The GSK jab was also highly effective against both the RSV-A and RSV-B subtypes, with respective efficacy rates of 84.6% and 80.9%, indicative of its ability to elicit a broad and robust neutralizing antibody response.
The candidate failed to show significant benefit in two patient subgroups: those 80 years or older and those who were frail. In an email to BioSpace, Alison Hunt, MPH, director of U.S. corporate communications and government affairs attributed these to the low number of participants in these subgroups.
Thursday’s data reveal comes from the AReSVi-006 trial, a randomized and observer-blinded trial enrolling some 25,000 participants, all aged 60 years and above, across 17 countries.
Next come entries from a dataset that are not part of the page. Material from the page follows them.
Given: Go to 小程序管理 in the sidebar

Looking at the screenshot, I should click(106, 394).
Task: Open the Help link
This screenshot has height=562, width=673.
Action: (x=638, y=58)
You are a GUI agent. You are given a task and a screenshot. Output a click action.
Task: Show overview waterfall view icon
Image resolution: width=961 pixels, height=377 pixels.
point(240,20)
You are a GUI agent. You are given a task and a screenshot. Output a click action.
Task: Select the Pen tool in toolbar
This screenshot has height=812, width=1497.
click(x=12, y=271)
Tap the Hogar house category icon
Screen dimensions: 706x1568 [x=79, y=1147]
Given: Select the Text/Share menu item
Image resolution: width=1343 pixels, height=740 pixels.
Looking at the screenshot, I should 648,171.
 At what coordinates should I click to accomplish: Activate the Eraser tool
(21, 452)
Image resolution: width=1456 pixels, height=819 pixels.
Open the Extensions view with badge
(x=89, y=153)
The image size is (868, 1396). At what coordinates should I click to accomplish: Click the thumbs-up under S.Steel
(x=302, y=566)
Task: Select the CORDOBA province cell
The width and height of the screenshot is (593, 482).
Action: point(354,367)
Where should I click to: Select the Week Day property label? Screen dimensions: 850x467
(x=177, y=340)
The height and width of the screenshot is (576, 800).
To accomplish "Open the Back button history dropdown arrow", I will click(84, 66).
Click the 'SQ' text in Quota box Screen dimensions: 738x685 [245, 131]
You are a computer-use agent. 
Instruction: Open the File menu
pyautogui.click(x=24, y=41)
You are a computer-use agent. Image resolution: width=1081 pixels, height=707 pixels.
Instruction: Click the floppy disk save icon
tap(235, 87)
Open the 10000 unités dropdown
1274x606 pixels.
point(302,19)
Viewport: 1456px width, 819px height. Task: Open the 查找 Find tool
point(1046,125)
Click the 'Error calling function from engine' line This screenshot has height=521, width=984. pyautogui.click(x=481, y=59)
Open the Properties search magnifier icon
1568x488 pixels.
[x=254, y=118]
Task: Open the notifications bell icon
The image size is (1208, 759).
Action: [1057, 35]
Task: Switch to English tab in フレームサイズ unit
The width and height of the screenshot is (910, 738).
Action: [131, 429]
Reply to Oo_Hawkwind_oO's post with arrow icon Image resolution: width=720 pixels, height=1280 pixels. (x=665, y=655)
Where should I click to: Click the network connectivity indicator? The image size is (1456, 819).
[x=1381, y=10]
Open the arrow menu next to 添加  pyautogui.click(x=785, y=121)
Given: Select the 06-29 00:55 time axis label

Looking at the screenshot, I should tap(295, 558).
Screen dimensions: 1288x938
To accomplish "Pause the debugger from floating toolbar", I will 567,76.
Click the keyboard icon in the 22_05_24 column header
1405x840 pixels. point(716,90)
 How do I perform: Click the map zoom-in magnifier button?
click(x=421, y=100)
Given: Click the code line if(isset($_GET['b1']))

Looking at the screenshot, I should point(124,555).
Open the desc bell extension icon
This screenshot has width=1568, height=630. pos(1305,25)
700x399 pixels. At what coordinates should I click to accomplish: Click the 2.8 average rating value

The study also assessed for safety and found a favorable tolerability profile, with most adverse events only mild-to-moderate in severity. The most common side effects were fatigue, headache, myalgia and injection site pain.
Using its Phase III performance as a basis, GSK plans to submit regulatory applications for the candidate before the end of the year.
The RSV Race Heats Up
Joining GSK at the head of the RSV race is Pfizer, which in August also reported positive Phase III data for its candidate. In the RENOIR trial, Pfizer’s vaccine showed an overall efficacy rate of 66.7%. For more severe infections, the candidate was 85.7% effective.
These figures would put GSK slightly ahead of Pfizer on paper, but cross-trial comparisons are tricky and largely unscientific. While RENOIR and AReSVi-006 focused their recruitment on individuals aged 60 years or older, slight differences, such as how endpoints are defined, make direct comparisons of outcomes difficult.
“Although it is difficult to directly compare data from different clinical studies, we believe our magnitude of result, along with consistent high efficacy across adults aged 70 to 79 years, and A & B strains, has best-in-class potential," Hunt said.
Pfizer is also eyeing a 2022 biologics license application submission to the FDA.
Slightly lagging behind GSK and Pfizer are other industry heavy-hitters.
Moderna has launched a Phase III study to evaluate mRNA-1345, its mRNA vaccine candidate for RSV, in up to 34,000 participants, the company announced during its annual R&D day in September. Moderna expects an initial readout later this year or early in 2023.
In October last year, Janssen revealed results of its Phase IIb CYPRESS study, touting an 80% vaccine efficacy of its candidate against RSV-LRTD. Based on this data, Janssen launched the Phase III EVERGREEN trial, seeking to enroll around 23,000 participants. Like GSK and Pfizer, Moderna and Janssen assess their respective candidates in older adults aged 60 years and above.